Nati Pretermine: Storie di Resilienza e Speranza

La fragilità della nascita pretermine, un inizio di vita segnato spesso da un peso corporeo al di sotto dei mille grammi, si trasforma domani, 17 novembre, in un racconto di resilienza e realizzazione.

In occasione della Giornata Mondiale della Prematurità, l’associazione Piccoli Passi, sotto la guida del professore Claudio Fabris e in collaborazione con Vivere e la Neonatologia dell’Università di Torino, offre al pubblico torinese un’occasione unica di riflessione e ispirazione al Planetario.

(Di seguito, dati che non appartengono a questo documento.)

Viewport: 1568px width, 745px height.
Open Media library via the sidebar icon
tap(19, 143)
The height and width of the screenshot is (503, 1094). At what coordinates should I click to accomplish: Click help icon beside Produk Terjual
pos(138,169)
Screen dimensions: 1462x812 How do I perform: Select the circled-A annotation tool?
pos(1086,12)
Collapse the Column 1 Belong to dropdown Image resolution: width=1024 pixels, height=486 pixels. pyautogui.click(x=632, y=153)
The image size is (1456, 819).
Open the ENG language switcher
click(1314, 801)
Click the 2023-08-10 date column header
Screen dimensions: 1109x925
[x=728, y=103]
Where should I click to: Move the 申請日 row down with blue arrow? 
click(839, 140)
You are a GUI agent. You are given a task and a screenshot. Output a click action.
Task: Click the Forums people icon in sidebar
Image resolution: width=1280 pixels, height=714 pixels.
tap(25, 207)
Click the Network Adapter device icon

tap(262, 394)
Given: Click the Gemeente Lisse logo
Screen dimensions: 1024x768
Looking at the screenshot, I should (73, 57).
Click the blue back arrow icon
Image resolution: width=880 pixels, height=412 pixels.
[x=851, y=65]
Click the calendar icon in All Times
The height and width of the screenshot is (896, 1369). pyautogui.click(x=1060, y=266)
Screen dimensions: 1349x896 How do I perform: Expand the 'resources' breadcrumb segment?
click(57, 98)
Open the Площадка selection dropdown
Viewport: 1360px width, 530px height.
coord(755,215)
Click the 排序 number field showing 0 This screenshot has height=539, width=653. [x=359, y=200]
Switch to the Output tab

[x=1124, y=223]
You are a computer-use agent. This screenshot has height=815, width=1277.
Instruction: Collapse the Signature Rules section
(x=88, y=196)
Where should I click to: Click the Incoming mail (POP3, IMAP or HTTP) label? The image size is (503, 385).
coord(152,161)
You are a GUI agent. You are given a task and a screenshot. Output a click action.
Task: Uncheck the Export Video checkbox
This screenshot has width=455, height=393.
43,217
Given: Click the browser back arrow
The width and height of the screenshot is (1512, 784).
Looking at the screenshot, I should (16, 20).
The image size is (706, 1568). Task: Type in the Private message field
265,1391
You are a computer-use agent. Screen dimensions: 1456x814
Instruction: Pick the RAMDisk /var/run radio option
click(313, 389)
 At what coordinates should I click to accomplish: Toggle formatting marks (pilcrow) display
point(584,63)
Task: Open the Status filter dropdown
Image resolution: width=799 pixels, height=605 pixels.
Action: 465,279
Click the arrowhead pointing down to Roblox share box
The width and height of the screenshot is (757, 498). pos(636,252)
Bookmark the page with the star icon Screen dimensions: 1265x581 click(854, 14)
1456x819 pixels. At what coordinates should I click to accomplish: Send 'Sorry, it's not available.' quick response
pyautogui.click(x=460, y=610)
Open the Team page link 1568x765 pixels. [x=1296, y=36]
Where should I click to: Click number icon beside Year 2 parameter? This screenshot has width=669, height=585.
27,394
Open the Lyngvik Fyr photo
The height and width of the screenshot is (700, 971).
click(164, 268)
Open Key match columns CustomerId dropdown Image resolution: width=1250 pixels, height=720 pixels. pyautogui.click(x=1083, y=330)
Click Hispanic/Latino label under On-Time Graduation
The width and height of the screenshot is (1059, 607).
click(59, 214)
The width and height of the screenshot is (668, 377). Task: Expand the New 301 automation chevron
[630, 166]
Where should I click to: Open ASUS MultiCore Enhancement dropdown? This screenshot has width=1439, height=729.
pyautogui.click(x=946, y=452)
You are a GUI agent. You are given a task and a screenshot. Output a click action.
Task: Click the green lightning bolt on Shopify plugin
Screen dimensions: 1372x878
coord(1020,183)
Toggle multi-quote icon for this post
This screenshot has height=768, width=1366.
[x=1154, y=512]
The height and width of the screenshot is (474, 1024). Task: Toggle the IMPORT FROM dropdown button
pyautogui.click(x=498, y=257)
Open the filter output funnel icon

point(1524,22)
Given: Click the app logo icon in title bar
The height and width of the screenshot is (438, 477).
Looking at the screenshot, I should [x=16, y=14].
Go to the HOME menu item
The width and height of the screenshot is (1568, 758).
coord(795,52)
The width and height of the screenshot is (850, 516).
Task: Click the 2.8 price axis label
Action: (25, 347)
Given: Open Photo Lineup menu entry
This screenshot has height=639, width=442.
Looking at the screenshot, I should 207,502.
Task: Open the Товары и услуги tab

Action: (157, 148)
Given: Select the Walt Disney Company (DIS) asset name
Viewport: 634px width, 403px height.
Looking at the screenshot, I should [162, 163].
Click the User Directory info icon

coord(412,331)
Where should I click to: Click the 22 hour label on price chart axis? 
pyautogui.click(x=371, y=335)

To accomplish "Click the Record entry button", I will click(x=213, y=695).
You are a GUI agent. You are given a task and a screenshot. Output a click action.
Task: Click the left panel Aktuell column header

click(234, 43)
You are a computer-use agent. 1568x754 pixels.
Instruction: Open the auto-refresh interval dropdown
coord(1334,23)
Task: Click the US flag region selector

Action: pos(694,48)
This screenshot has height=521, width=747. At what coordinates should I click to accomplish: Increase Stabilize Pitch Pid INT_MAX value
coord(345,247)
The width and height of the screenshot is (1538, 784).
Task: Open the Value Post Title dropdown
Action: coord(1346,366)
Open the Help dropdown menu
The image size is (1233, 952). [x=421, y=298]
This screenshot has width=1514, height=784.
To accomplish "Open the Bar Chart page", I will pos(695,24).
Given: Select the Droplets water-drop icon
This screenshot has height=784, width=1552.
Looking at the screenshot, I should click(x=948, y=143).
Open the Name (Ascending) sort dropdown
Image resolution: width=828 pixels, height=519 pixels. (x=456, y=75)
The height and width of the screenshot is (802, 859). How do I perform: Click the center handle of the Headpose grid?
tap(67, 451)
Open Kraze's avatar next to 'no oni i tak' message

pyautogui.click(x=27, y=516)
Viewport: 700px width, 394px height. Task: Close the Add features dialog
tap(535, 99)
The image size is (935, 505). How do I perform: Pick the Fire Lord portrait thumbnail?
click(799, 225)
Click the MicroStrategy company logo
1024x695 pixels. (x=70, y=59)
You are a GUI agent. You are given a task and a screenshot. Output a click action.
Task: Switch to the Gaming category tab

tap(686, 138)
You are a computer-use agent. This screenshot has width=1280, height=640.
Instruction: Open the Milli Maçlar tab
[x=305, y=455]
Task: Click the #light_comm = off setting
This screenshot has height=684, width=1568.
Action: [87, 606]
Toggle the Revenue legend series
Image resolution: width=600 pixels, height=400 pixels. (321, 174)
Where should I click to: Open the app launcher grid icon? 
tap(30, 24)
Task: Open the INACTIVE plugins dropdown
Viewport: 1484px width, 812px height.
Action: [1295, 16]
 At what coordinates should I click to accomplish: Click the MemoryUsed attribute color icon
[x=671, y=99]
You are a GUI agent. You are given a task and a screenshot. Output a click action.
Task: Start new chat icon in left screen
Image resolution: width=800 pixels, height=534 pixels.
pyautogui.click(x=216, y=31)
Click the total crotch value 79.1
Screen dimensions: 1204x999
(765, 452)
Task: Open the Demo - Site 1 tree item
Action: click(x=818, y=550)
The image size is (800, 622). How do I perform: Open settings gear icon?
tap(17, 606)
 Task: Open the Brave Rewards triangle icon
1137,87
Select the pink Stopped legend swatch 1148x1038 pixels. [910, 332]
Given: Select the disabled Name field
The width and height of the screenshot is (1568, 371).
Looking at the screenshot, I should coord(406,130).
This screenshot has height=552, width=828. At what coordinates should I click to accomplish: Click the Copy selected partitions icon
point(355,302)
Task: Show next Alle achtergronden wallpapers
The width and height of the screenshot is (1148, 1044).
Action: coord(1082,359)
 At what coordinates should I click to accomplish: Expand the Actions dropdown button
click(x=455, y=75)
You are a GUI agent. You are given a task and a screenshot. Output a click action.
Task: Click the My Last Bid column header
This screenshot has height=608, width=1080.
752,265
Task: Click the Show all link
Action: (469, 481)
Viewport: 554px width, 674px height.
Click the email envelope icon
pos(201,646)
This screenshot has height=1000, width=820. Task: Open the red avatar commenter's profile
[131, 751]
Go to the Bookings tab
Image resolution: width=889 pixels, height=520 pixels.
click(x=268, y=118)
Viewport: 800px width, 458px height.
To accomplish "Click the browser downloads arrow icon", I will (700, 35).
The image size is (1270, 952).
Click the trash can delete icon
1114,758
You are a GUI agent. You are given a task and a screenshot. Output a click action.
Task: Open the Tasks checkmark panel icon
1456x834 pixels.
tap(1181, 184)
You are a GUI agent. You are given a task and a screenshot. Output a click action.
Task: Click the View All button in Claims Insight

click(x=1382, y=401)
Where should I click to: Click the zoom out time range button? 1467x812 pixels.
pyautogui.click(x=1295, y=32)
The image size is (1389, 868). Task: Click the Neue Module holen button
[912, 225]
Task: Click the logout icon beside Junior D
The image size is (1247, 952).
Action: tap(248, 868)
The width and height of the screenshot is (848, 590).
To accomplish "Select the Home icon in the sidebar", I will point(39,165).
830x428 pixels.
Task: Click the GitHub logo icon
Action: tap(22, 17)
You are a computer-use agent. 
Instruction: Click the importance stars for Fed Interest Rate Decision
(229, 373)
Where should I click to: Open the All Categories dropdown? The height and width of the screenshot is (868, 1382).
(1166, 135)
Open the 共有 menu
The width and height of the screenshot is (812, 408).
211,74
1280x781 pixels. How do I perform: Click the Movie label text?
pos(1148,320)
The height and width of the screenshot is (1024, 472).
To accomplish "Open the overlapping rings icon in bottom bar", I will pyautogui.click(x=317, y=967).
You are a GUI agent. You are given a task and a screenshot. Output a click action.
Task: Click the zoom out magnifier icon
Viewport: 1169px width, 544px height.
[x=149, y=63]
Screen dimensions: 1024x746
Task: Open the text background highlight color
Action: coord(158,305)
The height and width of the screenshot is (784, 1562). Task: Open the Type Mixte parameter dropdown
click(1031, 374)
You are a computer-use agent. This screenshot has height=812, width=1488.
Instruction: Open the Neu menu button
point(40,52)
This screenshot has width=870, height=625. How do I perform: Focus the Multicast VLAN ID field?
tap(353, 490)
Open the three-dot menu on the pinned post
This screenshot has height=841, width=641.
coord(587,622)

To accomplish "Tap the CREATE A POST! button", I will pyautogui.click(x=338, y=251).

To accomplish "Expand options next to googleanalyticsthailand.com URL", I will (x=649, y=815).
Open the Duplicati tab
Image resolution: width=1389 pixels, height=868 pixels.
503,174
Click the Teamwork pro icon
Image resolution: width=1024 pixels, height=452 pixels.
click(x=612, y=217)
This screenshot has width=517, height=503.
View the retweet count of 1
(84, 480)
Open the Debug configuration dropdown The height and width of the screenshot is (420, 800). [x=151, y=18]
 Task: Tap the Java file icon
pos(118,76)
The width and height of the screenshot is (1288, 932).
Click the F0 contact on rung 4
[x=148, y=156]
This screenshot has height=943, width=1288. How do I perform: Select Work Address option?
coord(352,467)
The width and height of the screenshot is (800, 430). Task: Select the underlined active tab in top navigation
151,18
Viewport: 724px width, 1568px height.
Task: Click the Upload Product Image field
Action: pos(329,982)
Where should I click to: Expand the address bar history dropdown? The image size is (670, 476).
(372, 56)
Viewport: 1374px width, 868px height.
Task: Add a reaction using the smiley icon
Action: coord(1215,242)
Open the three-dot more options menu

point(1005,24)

L’evento non è una semplice commemorazione, ma un’immersione nelle vite di giovani adulti nati pretermine, individui che hanno affrontato sfide iniziali di portata inimmaginabile.
Le loro testimonianze si rivelano un potente antidoto al determinismo biologico, illustrando come la forza interiore, l’apprendimento continuo e il sostegno adeguato possano superare ostacoli apparentemente insormontabili.

Questi giovani, a volte partiti con un deficit di età gestazionale e un peso inferiore a quello di un semplice accessorio, hanno saputo forgiare percorsi di studio e professionali sorprendenti.
Dalle complesse discipline delle Lettere Antiche alle rigorose scienze internazionali, dall’innovativa Ingegneria all’impegno diretto nel settore sanitario, fino alle ardite ambizioni del mondo dello spettacolo: la varietà delle loro scelte professionali è emblematica della loro capacità di reinventarsi e di trasformare le difficoltà in opportunità.
Al di là della singolarità delle loro storie, emergono temi universali: l’importanza cruciale dell’assistenza medica specialistica, la necessità di un’attenzione costante e sensibile da parte dei genitori, e il ruolo fondamentale di un ambiente familiare stimolante e supportivo.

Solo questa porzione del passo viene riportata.